I think I'm right that we've had our own custom implementation of Powell for a very long time - it looks to me (from git blame) that Travis O put a version of the current code in with commit b94c30dcb (April 2002). The Powell search is failing for the data above as far back as I can conveniently test, Scipy 0.10.0, November 2011. Cheers, Matthew

Robert Kern

4:21 p.m.

On Wed, Mar 1, 2023 at 10:30 AM Matthew Brett <matthew.brett@lis.ac.uk> wrote:

...

I think I'm right that we've had our own custom implementation of Powell for a very long time - it looks to me (from git blame) that Travis O put a version of the current code in with commit b94c30dcb (April 2002).

For what it's worth, it's not so much "our own custom implementation" so much as following a particular published variant that was explained (but not originally published in) *Numerical Recipes*. Interestingly, that chapter claims that the modification is to assist Powell's method in handling long skinny valleys. -- Robert Kern

Matthew Brett

10:01 p.m.

Hi, On Wed, Mar 1, 2023 at 4:22 PM Robert Kern <robert.kern@gmail.com> wrote:

...

On Wed, Mar 1, 2023 at 10:30 AM Matthew Brett <matthew.brett@lis.ac.uk> wrote:

...
I think I'm right that we've had our own custom implementation of Powell for a very long time - it looks to me (from git blame) that Travis O put a version of the current code in with commit b94c30dcb (April 2002).

For what it's worth, it's not so much "our own custom implementation" so much as following a particular published variant that was explained (but not originally published in) Numerical Recipes.

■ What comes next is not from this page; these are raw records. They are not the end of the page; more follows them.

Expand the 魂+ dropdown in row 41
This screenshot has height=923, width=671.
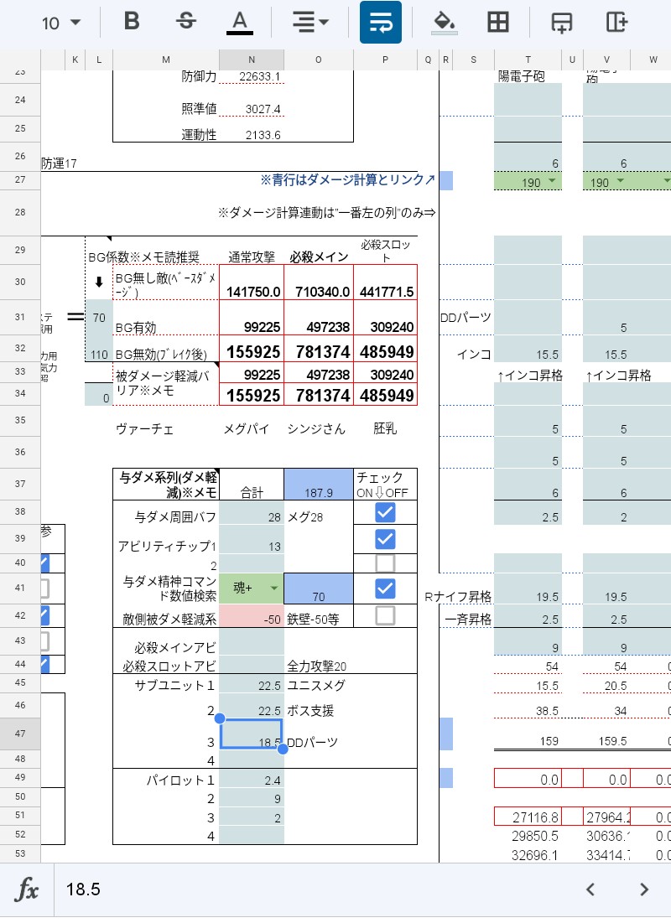click(274, 589)
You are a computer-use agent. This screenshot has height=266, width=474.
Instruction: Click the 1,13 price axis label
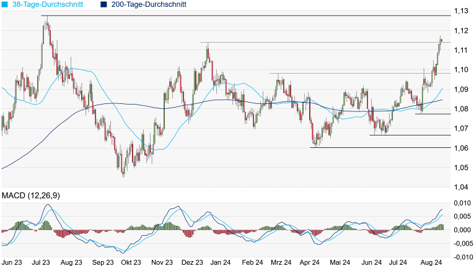click(x=460, y=11)
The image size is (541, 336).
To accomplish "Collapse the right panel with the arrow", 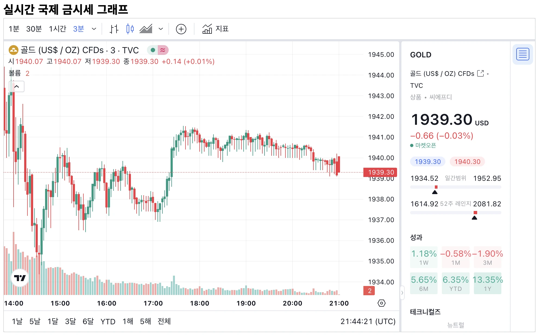I will (402, 293).
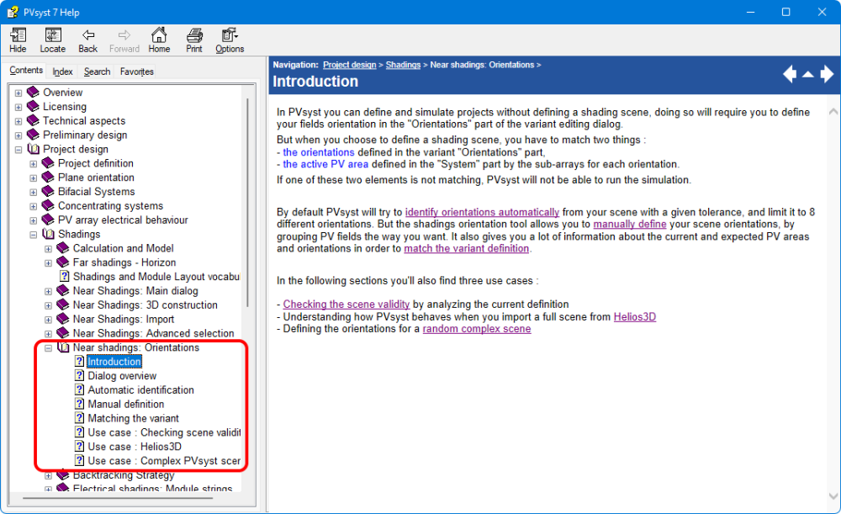Go to parent topic with up arrow

pyautogui.click(x=808, y=75)
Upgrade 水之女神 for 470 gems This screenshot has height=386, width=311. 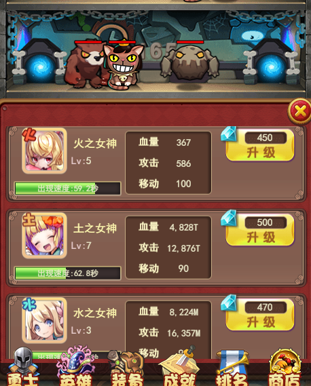tap(260, 314)
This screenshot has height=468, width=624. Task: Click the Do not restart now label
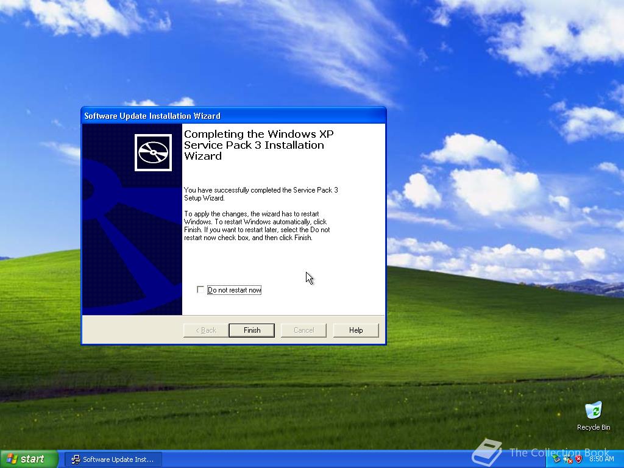click(x=235, y=289)
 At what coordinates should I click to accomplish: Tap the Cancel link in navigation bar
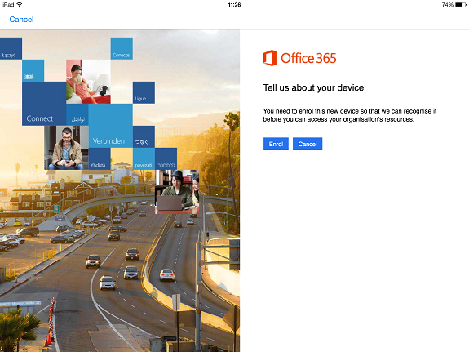point(21,20)
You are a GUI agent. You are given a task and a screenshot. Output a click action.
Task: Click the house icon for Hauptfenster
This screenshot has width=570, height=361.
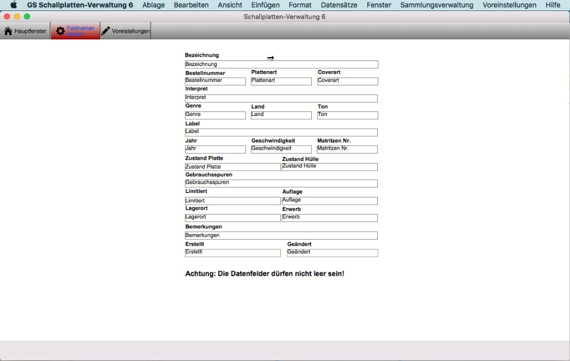pyautogui.click(x=8, y=31)
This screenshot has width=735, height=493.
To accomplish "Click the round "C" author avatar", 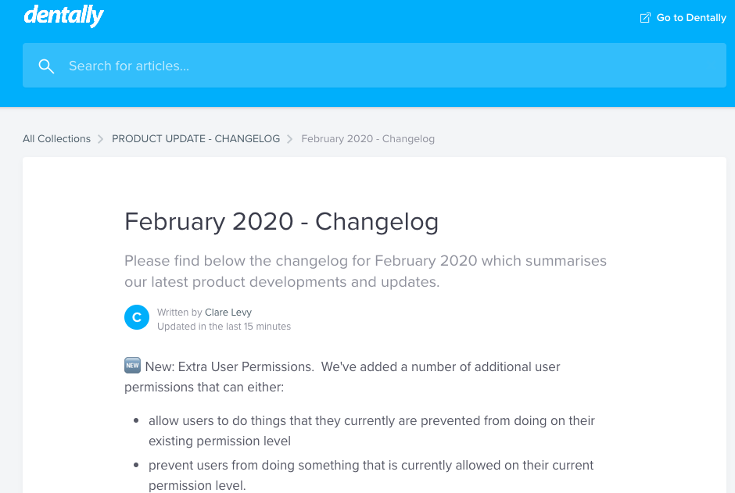I will point(137,317).
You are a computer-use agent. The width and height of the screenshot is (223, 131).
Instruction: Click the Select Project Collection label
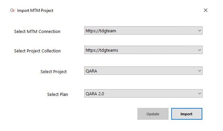click(37, 51)
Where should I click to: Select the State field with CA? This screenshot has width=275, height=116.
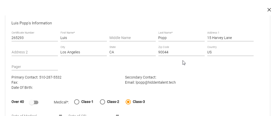[x=132, y=52]
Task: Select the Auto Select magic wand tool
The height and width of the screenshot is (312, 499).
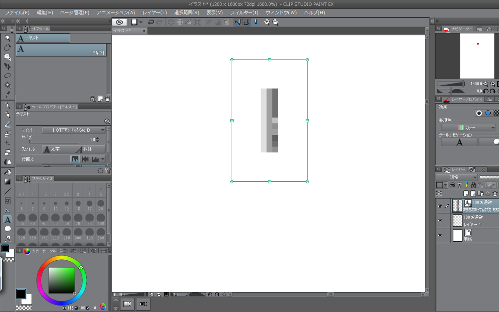Action: point(7,85)
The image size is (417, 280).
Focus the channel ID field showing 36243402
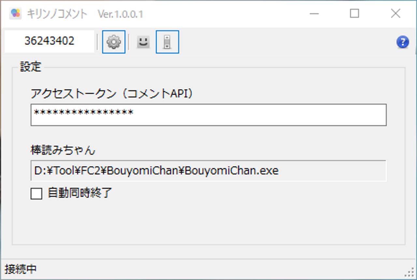pos(50,41)
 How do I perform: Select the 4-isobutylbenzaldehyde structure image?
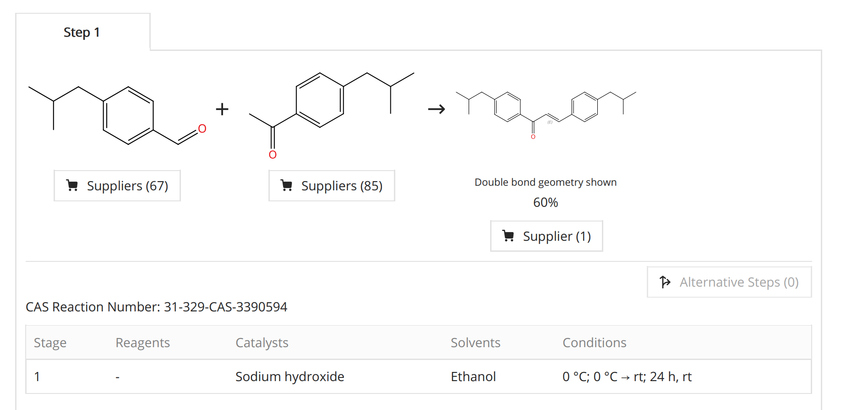117,115
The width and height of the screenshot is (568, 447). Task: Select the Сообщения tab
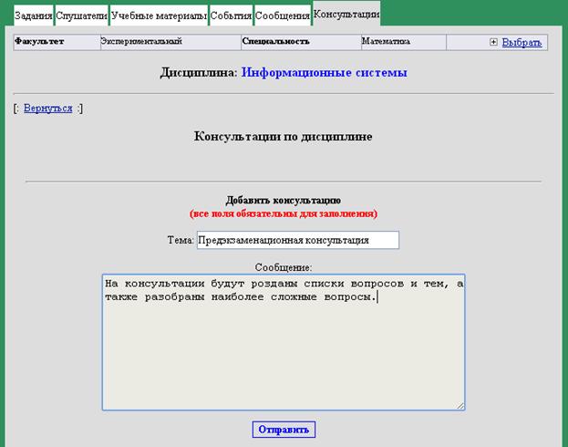click(x=282, y=16)
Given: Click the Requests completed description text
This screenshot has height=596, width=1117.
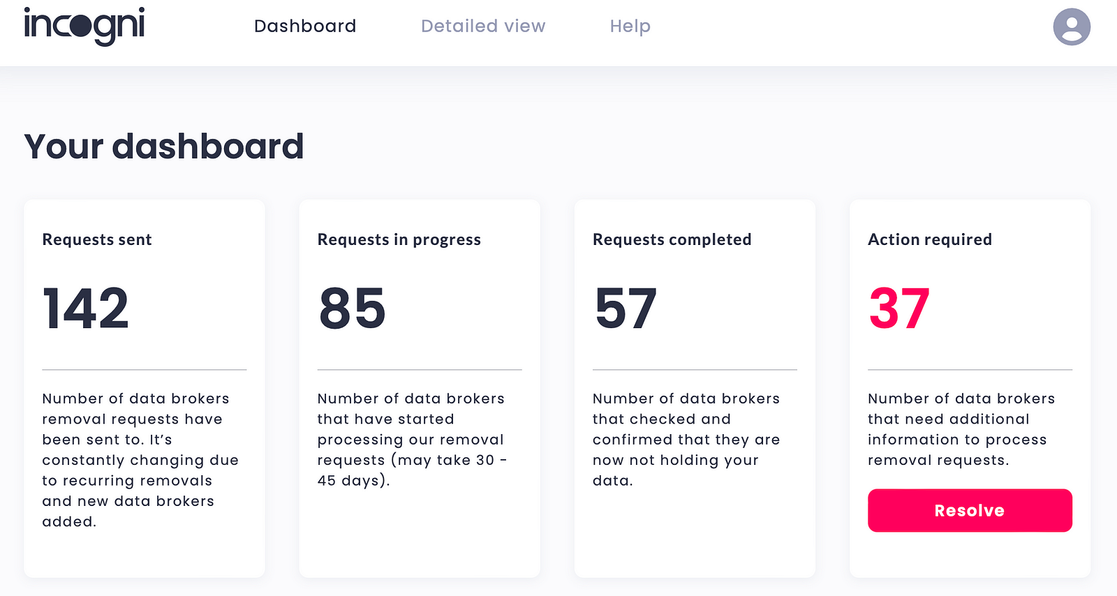Looking at the screenshot, I should click(x=686, y=440).
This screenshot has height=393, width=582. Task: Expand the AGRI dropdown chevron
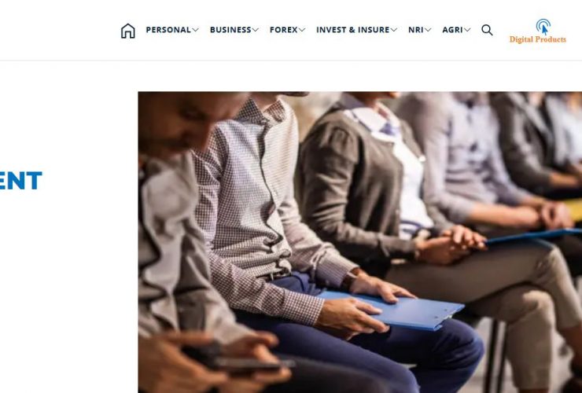click(467, 30)
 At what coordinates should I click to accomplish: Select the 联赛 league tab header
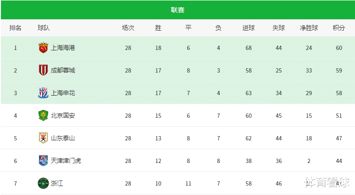click(x=178, y=9)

Interestingly, that chapter claims that the modification is to assist Powell's method in handling long skinny valleys.

Sorry - by "custom" I only meant that we didn't import the code directly from somewhere else. I guess, from checking http://numerical.recipes/book/book.html - that this is Acton's (1970, 1990) modification of the method, referenced as: Acton, F.S. 1970, Numerical Methods That Work; 1990, corrected edition (Washington, DC: Mathematical Association of America), pp. 464–467.[2] ? Is it really true that the modification assists Powell in handling long skinny valleys? If so, does it work less well in other situations? Has anyone compared the algorithms across a good range of problems? Should we also provide an unmodified Powell? Cheers, Matthew

Charles R Harris

11:32 p.m.

On Thu, Mar 2, 2023 at 3:02 PM Matthew Brett <matthew.brett@lis.ac.uk> wrote:

...

Hi,

On Wed, Mar 1, 2023 at 4:22 PM Robert Kern <robert.kern@gmail.com> wrote:

...
On Wed, Mar 1, 2023 at 10:30 AM Matthew Brett <matthew.brett@lis.ac.uk>

wrote:

...
...
I think I'm right that we've had our own custom implementation of Powell for a very long time - it looks to me (from git blame) that Travis O put a version of the current code in with commit b94c30dcb (April 2002).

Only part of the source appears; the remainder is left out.